Integrity

Integrity
Thornquist, Clemens
Identity. Few other aspects in the study of contemporary social life have gained such a long list of missionaries. Even if it is true that the concept’s dominating role in cultural studies – regardless if approached from a sociological, psychological, economical or didactic perspective – has started to give way for a more nuanced discourse on social life, the notion of a symbolically constructed identity still has a widespread undermining impact when it comes to the of understanding of face, body and dress in fashion.
Thus, instead of understanding identity as e.g. a »never-ending, always incomplete, unfinished and open-ended activity in which we all, by necessity or by choice, are engaged« – as Zygmunt Bauman suggests in The Individualized Society – the concept’s other characteristics of ambiguity and dynamism has been replaced with a certain systematic finite game. Hence, instead of people’s torment of today being how to grow and sustain integrity and how to have it recognized in the social body, it is which identity [symbol] to choose, and how to keep vigilant enough to another choice when the previously chosen symbol [identity] is withdrawn from the market or stripped from its seductive powers, as Bauman accurately suggests.

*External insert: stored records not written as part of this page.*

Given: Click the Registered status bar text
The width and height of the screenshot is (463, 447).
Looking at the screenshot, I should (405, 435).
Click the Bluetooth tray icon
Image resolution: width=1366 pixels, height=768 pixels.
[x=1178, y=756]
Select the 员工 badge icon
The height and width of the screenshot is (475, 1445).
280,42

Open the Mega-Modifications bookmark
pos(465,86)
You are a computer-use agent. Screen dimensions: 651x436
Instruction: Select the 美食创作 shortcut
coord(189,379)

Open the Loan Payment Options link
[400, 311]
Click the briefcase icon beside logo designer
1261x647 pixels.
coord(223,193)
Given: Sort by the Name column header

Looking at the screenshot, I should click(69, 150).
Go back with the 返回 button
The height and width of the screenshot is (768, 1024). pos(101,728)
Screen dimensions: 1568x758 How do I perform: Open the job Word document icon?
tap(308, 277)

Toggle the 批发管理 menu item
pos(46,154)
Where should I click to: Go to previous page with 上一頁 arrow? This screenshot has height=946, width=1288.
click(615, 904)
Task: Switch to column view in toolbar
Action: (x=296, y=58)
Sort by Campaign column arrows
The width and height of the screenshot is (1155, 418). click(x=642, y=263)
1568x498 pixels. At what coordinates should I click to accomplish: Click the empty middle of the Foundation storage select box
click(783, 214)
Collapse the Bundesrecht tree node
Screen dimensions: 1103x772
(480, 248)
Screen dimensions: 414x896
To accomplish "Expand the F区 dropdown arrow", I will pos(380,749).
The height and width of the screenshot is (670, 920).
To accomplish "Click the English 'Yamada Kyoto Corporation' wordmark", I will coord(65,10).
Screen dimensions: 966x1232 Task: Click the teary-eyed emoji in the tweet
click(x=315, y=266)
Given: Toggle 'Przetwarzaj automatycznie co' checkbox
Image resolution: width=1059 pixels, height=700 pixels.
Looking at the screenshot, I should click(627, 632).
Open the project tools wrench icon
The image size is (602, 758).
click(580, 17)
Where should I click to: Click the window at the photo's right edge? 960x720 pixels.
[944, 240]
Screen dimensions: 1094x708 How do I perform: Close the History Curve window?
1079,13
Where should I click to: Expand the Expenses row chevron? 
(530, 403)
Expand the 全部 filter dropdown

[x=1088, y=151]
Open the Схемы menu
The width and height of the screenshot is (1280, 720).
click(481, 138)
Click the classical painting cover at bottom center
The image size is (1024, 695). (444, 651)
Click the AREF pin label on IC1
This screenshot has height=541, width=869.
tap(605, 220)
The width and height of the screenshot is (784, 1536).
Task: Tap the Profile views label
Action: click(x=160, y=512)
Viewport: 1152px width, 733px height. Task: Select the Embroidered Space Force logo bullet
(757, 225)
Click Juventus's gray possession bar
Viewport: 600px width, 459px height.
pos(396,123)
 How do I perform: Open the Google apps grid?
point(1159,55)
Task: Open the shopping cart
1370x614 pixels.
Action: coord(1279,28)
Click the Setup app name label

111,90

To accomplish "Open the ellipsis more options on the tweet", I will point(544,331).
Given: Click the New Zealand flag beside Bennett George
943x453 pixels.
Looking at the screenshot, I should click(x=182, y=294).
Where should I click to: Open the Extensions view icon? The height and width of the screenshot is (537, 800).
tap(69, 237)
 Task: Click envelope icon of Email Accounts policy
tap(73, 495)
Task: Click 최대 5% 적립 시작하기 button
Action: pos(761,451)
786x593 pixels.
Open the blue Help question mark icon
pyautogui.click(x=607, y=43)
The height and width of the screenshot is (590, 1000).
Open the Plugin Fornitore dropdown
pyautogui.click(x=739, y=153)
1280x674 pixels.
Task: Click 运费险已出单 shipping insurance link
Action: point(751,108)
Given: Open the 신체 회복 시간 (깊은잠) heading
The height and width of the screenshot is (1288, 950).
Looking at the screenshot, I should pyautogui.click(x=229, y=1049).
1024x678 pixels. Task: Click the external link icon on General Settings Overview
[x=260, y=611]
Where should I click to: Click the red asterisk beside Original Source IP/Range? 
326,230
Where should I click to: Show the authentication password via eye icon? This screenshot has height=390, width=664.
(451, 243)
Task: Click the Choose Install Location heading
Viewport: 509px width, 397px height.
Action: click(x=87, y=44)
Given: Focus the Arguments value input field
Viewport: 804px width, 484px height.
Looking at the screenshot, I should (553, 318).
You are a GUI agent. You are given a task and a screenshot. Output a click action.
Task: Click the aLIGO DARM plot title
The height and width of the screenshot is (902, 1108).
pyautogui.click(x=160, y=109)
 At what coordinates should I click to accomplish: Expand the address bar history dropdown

In fashion studies the identity discourse may be seen as one of the dominant theoretical perspectives alongside gender, class or queer theory. As such it posts somewhat of a widespread problem in the understanding of the relationship between face, body and dress. Because, what at first organically was [when conspicuous consumption gradually was noted by sociologist and economists], has not only turned into something that mechanically is [as the ‘theories’ found became schools of thought] but moreover into a widespread proclamation of what aught to be [as advertising – propaganda – utilised these idea]. Together, this means that the understanding of identity as a social reality in clothing and fashion based on the notion of one thing’s affinity with another – I – may not be so much a possible social actuality as a cynical expressionistic canon. And apparently, this proclaimed canon have reached such a levels that when Marilyn Barton at Fashion Institute of Technology in New York kindly printed a very early version of this work, she replied spontaneously: »In your spare time you might want to consider a Lacanian analysis of overburdened housewives who choose their clothing from the laundry basket (the less stinky the better). With any luck, the wrinkles in the fabric will be perceived as an intentional affront to the current capitalist patriarchal society instead of what they really are, a reflection of a lazy housewife.«
Nevertheless, the question scrutinised here is not so much the potential exaggerations in the interpretation of representation and meaning in dress encouraged by various discourses in cultural studies. Instead, the focus is rather integrity, based on the relationship between face and dress from a concrete humanistic perspective. Is there still a face amongst all the clothes in fashion one may ask? Or perhaps better put: is a face still a face?